All the way back home, up and down the ribboned swell of interstate, coal night tapping down, I’m jumbled in an unbroken stream of searing hospital lights, the sparklingness of The Good Doctor who sits beside me and then phones me with good news, that the lymphoma and I are parting ways, disease shedding from my unseen flesh.

Now home again, drifting in and out of this perpetual river — of appointments and results, in an unfamiliar body swollen with water that, trickle by trickle, the chemo poisons are doing their fierce work to keep me alive, thrust me towards full health — the strangeness of not being able to lift a piece of birch to feed my stove, kindle my own hearth.

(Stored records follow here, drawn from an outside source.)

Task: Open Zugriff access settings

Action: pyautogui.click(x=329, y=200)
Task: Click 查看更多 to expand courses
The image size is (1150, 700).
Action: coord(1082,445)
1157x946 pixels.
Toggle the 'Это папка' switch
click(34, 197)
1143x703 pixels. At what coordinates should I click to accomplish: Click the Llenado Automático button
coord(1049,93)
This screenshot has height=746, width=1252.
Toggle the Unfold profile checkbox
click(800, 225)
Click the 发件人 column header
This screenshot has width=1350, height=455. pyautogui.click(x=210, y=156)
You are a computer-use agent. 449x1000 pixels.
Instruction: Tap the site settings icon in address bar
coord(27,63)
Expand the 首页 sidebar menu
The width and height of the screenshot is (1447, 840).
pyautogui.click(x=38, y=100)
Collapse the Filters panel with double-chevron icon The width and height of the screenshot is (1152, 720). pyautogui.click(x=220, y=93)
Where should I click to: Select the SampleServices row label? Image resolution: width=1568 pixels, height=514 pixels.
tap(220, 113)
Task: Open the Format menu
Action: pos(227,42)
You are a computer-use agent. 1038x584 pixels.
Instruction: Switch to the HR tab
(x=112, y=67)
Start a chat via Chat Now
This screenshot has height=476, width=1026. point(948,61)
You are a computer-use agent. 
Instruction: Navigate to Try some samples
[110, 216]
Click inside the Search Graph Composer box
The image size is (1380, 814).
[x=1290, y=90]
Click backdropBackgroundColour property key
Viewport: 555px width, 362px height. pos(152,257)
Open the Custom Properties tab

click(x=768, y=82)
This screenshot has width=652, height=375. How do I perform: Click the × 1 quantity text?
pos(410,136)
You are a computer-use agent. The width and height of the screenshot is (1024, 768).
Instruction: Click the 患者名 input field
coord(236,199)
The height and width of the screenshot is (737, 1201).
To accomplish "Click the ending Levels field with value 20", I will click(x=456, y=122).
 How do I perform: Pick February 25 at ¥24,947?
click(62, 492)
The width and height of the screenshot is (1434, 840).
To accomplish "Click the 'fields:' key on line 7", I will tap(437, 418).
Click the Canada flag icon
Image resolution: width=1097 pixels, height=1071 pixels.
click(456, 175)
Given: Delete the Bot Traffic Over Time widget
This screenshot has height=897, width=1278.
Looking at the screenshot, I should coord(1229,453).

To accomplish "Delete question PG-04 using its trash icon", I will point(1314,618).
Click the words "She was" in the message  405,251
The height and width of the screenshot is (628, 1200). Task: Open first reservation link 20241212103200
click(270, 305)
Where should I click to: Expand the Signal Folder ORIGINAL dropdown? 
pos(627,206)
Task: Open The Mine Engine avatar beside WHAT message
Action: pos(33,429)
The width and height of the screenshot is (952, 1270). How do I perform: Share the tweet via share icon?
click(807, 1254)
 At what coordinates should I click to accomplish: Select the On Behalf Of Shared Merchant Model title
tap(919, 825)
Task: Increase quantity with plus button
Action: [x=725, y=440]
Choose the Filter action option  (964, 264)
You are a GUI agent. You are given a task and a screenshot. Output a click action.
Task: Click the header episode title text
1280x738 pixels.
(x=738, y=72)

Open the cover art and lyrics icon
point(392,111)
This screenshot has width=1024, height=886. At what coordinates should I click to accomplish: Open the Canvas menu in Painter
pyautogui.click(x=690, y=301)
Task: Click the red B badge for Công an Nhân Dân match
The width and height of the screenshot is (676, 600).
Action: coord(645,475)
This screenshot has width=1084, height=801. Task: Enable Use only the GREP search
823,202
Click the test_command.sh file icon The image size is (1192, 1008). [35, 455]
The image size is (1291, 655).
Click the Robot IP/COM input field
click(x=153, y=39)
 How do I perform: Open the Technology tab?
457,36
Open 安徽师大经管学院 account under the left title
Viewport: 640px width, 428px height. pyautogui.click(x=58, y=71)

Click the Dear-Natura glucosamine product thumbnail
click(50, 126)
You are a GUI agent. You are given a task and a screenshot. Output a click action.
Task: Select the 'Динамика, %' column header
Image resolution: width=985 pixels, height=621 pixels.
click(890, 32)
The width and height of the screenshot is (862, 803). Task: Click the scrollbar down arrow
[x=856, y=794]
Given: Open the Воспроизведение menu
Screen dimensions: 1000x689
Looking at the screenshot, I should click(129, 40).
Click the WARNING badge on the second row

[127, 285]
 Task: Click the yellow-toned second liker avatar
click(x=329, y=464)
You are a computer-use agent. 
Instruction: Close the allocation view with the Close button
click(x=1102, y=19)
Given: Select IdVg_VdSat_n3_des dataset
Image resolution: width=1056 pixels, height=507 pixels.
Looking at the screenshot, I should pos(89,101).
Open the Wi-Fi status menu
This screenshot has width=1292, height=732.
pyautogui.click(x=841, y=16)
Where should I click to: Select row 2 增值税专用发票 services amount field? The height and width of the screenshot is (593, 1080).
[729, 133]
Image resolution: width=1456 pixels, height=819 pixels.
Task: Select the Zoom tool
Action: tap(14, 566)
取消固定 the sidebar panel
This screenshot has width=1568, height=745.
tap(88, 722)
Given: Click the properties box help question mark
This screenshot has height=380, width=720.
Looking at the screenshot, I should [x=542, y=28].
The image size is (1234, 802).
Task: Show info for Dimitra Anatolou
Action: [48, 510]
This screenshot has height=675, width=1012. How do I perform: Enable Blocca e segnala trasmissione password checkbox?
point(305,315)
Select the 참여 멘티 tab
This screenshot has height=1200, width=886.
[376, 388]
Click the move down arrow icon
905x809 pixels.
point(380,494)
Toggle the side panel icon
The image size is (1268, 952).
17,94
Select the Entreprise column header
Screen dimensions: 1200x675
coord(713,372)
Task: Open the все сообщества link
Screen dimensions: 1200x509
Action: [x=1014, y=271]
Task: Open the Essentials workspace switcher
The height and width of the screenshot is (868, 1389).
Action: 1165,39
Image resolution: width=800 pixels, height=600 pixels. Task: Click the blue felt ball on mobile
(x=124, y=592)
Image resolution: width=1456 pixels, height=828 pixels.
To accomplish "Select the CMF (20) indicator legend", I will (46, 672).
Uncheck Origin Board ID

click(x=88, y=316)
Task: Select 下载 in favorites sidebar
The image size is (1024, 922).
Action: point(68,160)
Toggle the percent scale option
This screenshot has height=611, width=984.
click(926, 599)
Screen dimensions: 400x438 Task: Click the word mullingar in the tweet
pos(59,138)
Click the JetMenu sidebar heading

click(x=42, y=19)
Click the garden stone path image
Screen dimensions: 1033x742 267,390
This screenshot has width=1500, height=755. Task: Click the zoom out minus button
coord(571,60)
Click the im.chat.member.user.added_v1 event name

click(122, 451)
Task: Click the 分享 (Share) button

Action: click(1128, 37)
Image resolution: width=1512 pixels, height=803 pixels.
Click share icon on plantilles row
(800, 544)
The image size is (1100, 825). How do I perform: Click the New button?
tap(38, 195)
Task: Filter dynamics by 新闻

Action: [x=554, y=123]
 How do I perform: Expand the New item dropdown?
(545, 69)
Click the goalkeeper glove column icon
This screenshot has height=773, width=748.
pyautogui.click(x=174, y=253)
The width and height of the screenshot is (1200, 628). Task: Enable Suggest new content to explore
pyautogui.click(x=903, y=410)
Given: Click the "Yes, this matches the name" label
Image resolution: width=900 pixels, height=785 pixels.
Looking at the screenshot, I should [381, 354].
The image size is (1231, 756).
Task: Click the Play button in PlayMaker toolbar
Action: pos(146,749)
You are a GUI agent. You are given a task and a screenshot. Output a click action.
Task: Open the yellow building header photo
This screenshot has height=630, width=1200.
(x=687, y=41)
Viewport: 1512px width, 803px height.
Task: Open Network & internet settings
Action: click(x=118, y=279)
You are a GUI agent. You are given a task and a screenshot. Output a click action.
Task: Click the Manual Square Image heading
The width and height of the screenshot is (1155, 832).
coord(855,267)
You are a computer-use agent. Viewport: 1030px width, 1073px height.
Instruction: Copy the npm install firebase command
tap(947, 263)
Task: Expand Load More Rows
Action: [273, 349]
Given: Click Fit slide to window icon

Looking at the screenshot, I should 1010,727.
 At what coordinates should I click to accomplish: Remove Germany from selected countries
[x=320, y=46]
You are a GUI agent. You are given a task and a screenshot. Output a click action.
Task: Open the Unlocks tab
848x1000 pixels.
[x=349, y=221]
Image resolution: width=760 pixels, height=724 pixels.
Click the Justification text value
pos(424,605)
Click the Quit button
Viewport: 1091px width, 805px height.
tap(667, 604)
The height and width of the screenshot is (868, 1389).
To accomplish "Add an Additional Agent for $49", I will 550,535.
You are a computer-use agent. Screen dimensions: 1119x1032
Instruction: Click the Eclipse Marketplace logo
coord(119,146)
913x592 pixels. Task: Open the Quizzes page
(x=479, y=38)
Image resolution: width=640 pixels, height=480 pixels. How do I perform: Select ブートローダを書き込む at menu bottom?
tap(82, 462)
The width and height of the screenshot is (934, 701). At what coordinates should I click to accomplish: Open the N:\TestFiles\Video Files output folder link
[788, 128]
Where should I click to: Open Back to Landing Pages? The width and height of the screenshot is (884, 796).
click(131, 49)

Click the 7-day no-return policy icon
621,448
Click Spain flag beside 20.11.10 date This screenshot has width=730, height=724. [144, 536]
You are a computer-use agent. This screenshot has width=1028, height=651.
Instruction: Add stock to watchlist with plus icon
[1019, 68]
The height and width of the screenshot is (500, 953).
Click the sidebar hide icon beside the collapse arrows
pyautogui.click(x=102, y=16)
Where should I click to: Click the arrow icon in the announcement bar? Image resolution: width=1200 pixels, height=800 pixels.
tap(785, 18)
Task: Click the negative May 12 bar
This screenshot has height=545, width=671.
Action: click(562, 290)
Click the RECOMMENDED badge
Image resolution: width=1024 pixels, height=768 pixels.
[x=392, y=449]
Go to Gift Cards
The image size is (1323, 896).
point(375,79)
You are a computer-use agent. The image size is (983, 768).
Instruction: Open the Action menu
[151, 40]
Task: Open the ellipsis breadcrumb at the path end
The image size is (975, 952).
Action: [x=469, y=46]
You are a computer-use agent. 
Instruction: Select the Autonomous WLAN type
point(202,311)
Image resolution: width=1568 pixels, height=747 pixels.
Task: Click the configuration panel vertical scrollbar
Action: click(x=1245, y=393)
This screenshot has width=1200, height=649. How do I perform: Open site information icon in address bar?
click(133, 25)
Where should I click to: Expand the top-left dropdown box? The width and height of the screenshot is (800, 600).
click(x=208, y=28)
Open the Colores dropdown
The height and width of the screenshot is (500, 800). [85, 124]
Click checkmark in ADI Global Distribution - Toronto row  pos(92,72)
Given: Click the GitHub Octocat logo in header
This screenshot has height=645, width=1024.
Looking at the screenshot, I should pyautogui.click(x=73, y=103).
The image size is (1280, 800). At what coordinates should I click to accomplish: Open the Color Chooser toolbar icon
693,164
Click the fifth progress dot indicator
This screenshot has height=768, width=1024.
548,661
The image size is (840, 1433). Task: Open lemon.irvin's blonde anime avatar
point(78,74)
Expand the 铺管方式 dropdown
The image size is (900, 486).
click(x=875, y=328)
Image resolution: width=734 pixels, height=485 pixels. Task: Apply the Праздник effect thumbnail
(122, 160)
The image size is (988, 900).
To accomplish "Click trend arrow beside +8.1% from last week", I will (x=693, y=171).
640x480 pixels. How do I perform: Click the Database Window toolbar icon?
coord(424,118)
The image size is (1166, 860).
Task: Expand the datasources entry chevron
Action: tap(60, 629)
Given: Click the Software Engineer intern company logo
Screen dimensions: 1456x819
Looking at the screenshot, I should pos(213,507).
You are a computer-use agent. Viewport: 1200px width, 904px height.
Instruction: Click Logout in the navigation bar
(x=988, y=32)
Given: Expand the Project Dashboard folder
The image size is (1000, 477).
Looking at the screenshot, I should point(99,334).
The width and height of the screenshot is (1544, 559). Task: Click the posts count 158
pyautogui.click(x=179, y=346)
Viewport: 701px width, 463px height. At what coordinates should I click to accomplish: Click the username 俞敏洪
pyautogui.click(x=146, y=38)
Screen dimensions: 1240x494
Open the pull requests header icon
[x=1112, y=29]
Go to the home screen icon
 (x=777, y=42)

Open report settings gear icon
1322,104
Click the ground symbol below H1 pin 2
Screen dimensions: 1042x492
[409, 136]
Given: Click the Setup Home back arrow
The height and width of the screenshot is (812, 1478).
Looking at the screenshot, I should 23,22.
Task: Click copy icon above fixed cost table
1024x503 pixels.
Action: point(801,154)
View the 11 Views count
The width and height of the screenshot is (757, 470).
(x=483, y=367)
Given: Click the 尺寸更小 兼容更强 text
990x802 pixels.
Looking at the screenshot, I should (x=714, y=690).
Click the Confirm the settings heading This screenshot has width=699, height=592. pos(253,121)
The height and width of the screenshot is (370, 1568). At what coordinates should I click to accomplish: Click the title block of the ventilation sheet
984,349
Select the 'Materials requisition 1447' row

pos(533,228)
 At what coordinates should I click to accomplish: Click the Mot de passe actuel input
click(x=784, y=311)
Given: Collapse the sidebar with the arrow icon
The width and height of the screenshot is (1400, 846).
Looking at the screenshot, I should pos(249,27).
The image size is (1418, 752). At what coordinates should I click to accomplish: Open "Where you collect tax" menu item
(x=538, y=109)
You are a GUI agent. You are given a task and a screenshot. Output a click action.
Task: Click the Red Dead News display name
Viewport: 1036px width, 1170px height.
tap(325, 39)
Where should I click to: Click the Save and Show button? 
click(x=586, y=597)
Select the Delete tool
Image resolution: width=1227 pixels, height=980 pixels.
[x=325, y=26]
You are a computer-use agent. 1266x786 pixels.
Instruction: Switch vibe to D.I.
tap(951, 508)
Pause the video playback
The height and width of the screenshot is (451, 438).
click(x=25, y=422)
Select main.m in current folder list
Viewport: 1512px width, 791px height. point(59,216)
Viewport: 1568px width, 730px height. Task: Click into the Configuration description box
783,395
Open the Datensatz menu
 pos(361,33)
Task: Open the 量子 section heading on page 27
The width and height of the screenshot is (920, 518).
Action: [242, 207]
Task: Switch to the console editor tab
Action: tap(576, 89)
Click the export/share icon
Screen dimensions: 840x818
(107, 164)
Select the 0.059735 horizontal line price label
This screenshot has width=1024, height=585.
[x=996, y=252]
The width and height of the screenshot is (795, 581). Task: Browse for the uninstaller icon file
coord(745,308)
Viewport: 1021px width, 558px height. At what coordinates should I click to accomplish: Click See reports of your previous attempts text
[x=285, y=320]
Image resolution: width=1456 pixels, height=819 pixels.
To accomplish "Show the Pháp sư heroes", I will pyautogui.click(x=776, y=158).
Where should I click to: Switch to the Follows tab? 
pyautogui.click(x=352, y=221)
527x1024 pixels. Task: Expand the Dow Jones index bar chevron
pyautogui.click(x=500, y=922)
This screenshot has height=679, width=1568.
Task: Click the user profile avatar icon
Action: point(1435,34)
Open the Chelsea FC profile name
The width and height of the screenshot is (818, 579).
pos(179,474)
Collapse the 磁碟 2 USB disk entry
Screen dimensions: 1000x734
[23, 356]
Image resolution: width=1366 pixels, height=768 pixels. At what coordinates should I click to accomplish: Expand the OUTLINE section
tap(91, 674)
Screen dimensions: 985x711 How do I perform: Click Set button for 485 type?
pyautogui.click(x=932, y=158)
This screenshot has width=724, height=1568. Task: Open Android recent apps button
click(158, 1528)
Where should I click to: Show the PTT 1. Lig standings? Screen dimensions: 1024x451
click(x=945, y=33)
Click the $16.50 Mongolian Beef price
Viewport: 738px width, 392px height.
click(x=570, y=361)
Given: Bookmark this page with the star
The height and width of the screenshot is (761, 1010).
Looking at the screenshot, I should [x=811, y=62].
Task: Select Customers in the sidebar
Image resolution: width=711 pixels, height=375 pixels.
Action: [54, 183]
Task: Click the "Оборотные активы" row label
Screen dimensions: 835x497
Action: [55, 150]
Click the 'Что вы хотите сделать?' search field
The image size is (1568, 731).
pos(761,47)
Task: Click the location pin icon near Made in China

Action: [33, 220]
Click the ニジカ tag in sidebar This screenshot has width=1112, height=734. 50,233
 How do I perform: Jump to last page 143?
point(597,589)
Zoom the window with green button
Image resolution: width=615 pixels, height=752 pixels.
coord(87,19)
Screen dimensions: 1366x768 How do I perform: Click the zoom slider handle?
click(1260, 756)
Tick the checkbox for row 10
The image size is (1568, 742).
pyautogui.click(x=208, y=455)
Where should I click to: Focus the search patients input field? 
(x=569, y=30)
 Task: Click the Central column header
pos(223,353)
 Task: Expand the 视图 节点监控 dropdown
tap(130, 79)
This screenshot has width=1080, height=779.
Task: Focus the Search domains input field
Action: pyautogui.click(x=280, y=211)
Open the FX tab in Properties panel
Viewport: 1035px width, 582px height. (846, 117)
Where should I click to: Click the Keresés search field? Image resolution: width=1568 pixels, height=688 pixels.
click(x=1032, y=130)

Grave illness is the void. The void is always with us. I know this even as I write with my tabby purring at my knee, epitome of domestic bliss. Maybe that’s why I was compelled to write so savagely in this place about terror. Late summer, as I’d descended into this cancer, without knowing that I was sickening, I could feel myself gyrating in a sucking whirlpool of negativity — from my own particular life and in this unusual time we inhabit. On the eve of the election, the cancer word smashed into my life. A levee burst in me. For me, a woman with cancer (this is no flip joke), these are fraught days, months, more months. But even in illness I’m part of the whirling flux of this time. As we drove out of that glass complex for the first of what will certainly be many times, I was imbued with a sense of magnitude, the mightiness of the tension between life and death and the mightiness of our collective lives, each dear, each interwoven.

I left Dartmouth with a bright red card in my hand from a kind stranger. At home, the sky was overcast. The stars were shrouded. Our dear white clapboard house twinkled with colored and white lights. I stumbled on the top step and fell. My daughter lifted me up and helped me in.

“You have come to the shore. There are no instructions.”